| DATA EXCERPTS |
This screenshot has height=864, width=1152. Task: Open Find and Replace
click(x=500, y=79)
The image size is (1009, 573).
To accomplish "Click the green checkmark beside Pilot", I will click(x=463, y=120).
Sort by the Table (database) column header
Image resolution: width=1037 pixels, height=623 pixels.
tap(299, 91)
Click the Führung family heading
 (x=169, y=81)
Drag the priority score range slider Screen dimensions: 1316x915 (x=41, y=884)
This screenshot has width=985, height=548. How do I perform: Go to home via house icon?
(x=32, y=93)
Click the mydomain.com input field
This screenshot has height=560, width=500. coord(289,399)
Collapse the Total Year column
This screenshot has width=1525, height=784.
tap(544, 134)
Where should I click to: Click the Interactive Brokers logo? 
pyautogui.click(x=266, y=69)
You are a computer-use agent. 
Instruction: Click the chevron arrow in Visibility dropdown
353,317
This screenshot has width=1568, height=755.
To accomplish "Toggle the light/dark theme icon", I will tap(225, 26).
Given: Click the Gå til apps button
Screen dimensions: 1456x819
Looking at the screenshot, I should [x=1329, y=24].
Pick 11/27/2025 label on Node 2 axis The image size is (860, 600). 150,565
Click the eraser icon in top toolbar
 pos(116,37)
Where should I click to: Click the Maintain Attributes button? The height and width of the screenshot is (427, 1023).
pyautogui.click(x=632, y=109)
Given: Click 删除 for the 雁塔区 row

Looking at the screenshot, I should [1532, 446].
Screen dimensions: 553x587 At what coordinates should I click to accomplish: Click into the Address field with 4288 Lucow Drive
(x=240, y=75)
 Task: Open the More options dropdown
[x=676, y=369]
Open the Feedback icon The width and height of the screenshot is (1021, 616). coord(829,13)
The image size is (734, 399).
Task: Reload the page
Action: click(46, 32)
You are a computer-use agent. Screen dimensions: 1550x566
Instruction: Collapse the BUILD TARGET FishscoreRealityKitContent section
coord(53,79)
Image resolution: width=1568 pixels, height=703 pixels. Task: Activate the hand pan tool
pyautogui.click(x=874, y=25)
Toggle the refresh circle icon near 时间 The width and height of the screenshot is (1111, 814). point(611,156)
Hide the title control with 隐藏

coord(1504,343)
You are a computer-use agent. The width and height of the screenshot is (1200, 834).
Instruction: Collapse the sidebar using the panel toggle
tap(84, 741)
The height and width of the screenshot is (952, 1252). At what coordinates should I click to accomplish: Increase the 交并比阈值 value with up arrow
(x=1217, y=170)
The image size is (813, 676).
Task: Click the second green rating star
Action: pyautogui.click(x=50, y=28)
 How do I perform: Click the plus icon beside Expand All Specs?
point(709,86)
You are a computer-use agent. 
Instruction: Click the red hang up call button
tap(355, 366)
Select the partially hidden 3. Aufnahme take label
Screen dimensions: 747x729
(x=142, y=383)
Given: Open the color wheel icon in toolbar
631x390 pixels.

| ASSIGNED TASK |
Print every entry exactly as written.

| RESPONSE FOR THIS EXERCISE |
This screenshot has height=864, width=1152. Task: Open Find and Replace
click(x=500, y=79)
The image size is (1009, 573).
To accomplish "Click the green checkmark beside Pilot", I will click(x=463, y=120).
Sort by the Table (database) column header
Image resolution: width=1037 pixels, height=623 pixels.
tap(299, 91)
Click the Führung family heading
 (x=169, y=81)
Drag the priority score range slider Screen dimensions: 1316x915 (x=41, y=884)
This screenshot has width=985, height=548. How do I perform: Go to home via house icon?
(x=32, y=93)
Click the mydomain.com input field
This screenshot has height=560, width=500. coord(289,399)
Collapse the Total Year column
This screenshot has width=1525, height=784.
tap(544, 134)
Where should I click to: Click the Interactive Brokers logo? 
pyautogui.click(x=266, y=69)
You are a computer-use agent. 
Instruction: Click the chevron arrow in Visibility dropdown
353,317
This screenshot has width=1568, height=755.
To accomplish "Toggle the light/dark theme icon", I will tap(225, 26).
Given: Click the Gå til apps button
Screen dimensions: 1456x819
Looking at the screenshot, I should [x=1329, y=24].
Pick 11/27/2025 label on Node 2 axis The image size is (860, 600). 150,565
Click the eraser icon in top toolbar
 pos(116,37)
Where should I click to: Click the Maintain Attributes button? The height and width of the screenshot is (427, 1023).
pyautogui.click(x=632, y=109)
Given: Click 删除 for the 雁塔区 row

Looking at the screenshot, I should [1532, 446].
Screen dimensions: 553x587 At what coordinates should I click to accomplish: Click into the Address field with 4288 Lucow Drive
(x=240, y=75)
 Task: Open the More options dropdown
[x=676, y=369]
Open the Feedback icon The width and height of the screenshot is (1021, 616). coord(829,13)
The image size is (734, 399).
Task: Reload the page
Action: click(46, 32)
You are a computer-use agent. Screen dimensions: 1550x566
Instruction: Collapse the BUILD TARGET FishscoreRealityKitContent section
coord(53,79)
Image resolution: width=1568 pixels, height=703 pixels. Task: Activate the hand pan tool
pyautogui.click(x=874, y=25)
Toggle the refresh circle icon near 时间 The width and height of the screenshot is (1111, 814). point(611,156)
Hide the title control with 隐藏

coord(1504,343)
You are a computer-use agent. The width and height of the screenshot is (1200, 834).
Instruction: Collapse the sidebar using the panel toggle
tap(84, 741)
The height and width of the screenshot is (952, 1252). At what coordinates should I click to accomplish: Increase the 交并比阈值 value with up arrow
(x=1217, y=170)
The image size is (813, 676).
Task: Click the second green rating star
Action: pyautogui.click(x=50, y=28)
 How do I perform: Click the plus icon beside Expand All Specs?
point(709,86)
You are a computer-use agent. 
Instruction: Click the red hang up call button
tap(355, 366)
Select the partially hidden 3. Aufnahme take label
Screen dimensions: 747x729
(x=142, y=383)
Given: Open the color wheel icon in toolbar
631x390 pixels.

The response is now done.